Which happens first?

Sun Apr 8 17:29:40 EDT 2001

At 00:52 08/04/01 -0400, Tim Peters wrote:
>Because it does no optimizations, there's no supporting machinery for *doing*
>optimizations either, so "the first one" it tries is going to be more of a
>pain than you imagine.  In particular, negative integer literals don't exist
>in Python's grammar (only non-negative integer literals exist), and Python
>compiles straight from parse tree to bytecode.  So even that trivial little
>optimization would require a (non-existent) peephole optimizer doing pattern
>matching on the parse tree or bytecode stream.

Just curious, but is it so hard to change the grammar to detect negative 
integer literals? I know it involves a little bit of look ahead work, but 
there are well known techniques to handle it. On the other hand, I can see 
that this is not a big issue the vast majority of time (it would save only 
a few bytes of bytecode, and almost nothing on time...)

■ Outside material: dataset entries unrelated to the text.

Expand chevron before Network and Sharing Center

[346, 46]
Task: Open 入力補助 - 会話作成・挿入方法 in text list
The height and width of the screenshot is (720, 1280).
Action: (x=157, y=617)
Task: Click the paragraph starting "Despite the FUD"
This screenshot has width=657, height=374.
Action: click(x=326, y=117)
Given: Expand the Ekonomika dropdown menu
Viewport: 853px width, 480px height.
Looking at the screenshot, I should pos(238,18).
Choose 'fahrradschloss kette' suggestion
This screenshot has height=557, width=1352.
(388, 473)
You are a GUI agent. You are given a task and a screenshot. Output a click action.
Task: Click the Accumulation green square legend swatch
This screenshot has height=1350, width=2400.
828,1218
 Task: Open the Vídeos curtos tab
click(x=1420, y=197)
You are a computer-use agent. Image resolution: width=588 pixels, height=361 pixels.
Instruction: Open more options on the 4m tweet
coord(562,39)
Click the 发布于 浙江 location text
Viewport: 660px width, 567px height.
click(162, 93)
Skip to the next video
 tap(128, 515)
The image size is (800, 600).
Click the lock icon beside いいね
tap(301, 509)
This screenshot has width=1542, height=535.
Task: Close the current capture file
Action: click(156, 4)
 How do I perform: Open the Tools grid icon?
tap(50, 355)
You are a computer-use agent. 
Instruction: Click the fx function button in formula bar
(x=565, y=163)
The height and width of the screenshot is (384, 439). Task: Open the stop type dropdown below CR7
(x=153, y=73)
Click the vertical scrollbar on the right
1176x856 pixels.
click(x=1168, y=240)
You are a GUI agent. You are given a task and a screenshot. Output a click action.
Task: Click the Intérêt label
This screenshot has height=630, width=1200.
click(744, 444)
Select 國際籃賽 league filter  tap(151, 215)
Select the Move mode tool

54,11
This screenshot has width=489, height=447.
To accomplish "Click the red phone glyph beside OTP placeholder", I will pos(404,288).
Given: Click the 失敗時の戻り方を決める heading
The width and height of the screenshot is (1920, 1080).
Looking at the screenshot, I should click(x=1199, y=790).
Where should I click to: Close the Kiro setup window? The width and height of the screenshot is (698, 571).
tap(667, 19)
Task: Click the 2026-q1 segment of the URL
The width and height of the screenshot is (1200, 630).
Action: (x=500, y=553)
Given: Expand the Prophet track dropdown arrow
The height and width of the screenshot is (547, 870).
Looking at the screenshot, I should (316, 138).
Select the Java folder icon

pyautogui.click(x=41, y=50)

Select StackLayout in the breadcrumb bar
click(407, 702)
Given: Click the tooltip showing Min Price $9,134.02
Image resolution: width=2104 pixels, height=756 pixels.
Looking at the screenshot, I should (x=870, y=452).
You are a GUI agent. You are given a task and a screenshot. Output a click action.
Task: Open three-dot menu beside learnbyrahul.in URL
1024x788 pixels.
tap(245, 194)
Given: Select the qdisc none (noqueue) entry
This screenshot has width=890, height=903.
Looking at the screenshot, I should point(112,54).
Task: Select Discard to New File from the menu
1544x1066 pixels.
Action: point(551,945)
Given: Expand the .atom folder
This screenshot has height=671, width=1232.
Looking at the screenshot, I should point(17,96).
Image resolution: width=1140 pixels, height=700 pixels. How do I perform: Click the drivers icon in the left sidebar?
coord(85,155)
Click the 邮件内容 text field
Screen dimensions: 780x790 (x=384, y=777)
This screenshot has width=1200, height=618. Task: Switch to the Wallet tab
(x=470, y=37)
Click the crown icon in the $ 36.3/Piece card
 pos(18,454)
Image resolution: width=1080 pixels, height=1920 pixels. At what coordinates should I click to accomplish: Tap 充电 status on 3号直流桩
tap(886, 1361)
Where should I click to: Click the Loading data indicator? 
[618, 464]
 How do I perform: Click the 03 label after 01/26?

> > 5) Other strange thing: at least in this example, the compiler did
> > not made any optimization on constant expressions.
>
>Right, and it never does.  This isn't C, and Python assignments aren't
>macros, so doing stuff like
>
>TOTAL_BYTES = BYTES_PER_SECTOR * SECTORS_PER_TRACK * NUM_TRACKS
>
>at module level is a one-time module import cost, no matter how often
>TOTAL_BYTES is dynamically referenced later.  But, yes, doing that inside a
>loop is a Possibly Poor Idea.

Ok. So let's change my conclusion as follows: 'Avoid any calculation on 
literals inside loops in Python, as the compiler will not optimize 
anything. Put explicitly out of the loop everything that you can. This kind 
of code is optimized in some other languages/compilers, such as C or 
Pascal, but not in Python."

As always, it's good to make this point; people come to Python from very 
different backgrouns, and, for some of us, this may be a problem. In my 
case, I tend to use lots of small Python scripts to parse log files, some 
of them in binary format. So I end up coding stuff like this sometimes, to 
quickly get some information from inside complex records or structures. 
There are also some alternatives, such as the struct and re modules, where 
the coding style does not suffer from this problem.

> >  >>> p = a[(3*4+2)-1]   # get the second byte of the third DWORD
>
>I'll take your word for it that you find that easy to understand <wink>.

Ok, it was not a good example. Using pseudo literals (as your TOTAL_BYTES 
example) it's a better technique, specially in Python, where everything is 
referenced as an object, even the literals.

> > 2) If your expression involves value of mixed types, check
> > *carefully* the sequence of the calculation.
>
>That's crucial advice in any language.

Another good point. Maybe it should go in a reference document somewhere 
the documentation. The most obvious things are the easiest to overlook.

Carlos Ribeiro